If you stumble upon an image claiming to be a 1700s oldest picture ever, run it through this mental checklist:

  1. Check the material. Real early photos weren't on paper; they were on metal plates (Daguerreotypes) or glass (Ambrotypes). If the "photo" looks like a modern high-res print but with a "vintage" filter, it's fake.
  2. Look at the eyes. AI struggles with the "soul" of the eyes. They often look glassy, mismatched, or strangely symmetrical.
  3. The "Too Good to be True" factor. If a photo from the "1700s" shows a person in motion—walking, laughing, or waving—it's 100% fake. The technology required subjects to be as still as statues.
  4. Source verification. True historical breakthroughs are documented by institutions like the Smithsonian, the Bibliothèque nationale de France, or the Harry Ransom Center (which holds the original Niépce plate). If the source is "HistoricalFacts4U" on X (formerly Twitter), be skeptical.

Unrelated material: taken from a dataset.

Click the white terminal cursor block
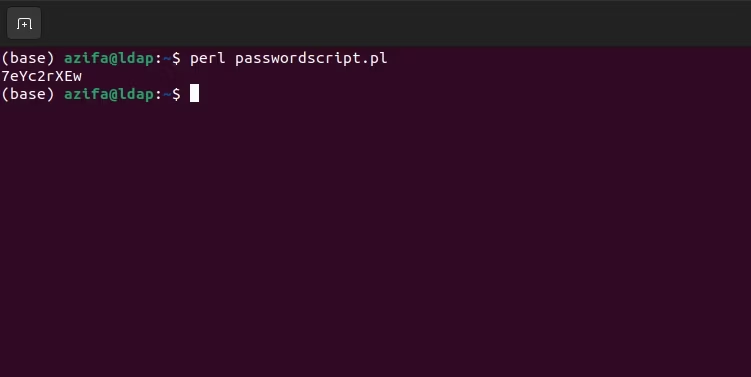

What we actually have instead

While we don't have photos from the 1700s, we have something called "Physionotraces." Invented in 1786 by Gilles-Louis Chrétien, this was a mechanical device that helped an artist trace a profile perfectly. It wasn't a photo, but it was the closest thing to a "mechanical" likeness people could get in the late 18th century. It produced a small engraving that felt more "real" than a standard portrait.

If you see a very circular, very precise profile of someone from the French Revolution, it’s likely a Physionotrace. It's the ancestor of the photograph, but it's still just ink on paper.

The 1700s oldest picture ever remains a fantasy. The chemical leap required to move from "light-sensitive" to "light-permanent" simply hadn't happened. We have to settle for the blurry, asphalt-stained genius of the 1820s.


Actionable Next Steps

  • Visit a Digital Archive: Go to the Library of Congress digital Daguerreotype collection. You can see actual scans of the earliest successful photographs and zoom in to see the silver plate texture.
  • Verify Before Sharing: If you see a viral "1700s photo," use a reverse image search like Google Lens or TinEye. Most of the time, it will lead you back to a "Midjourney" or "DALL-E" prompt.
  • Explore Early Tech: Research the "Camera Lucida." It’s a fascinating 1806 invention that allowed people to draw what they saw through a prism—it’s the missing link between art and photography.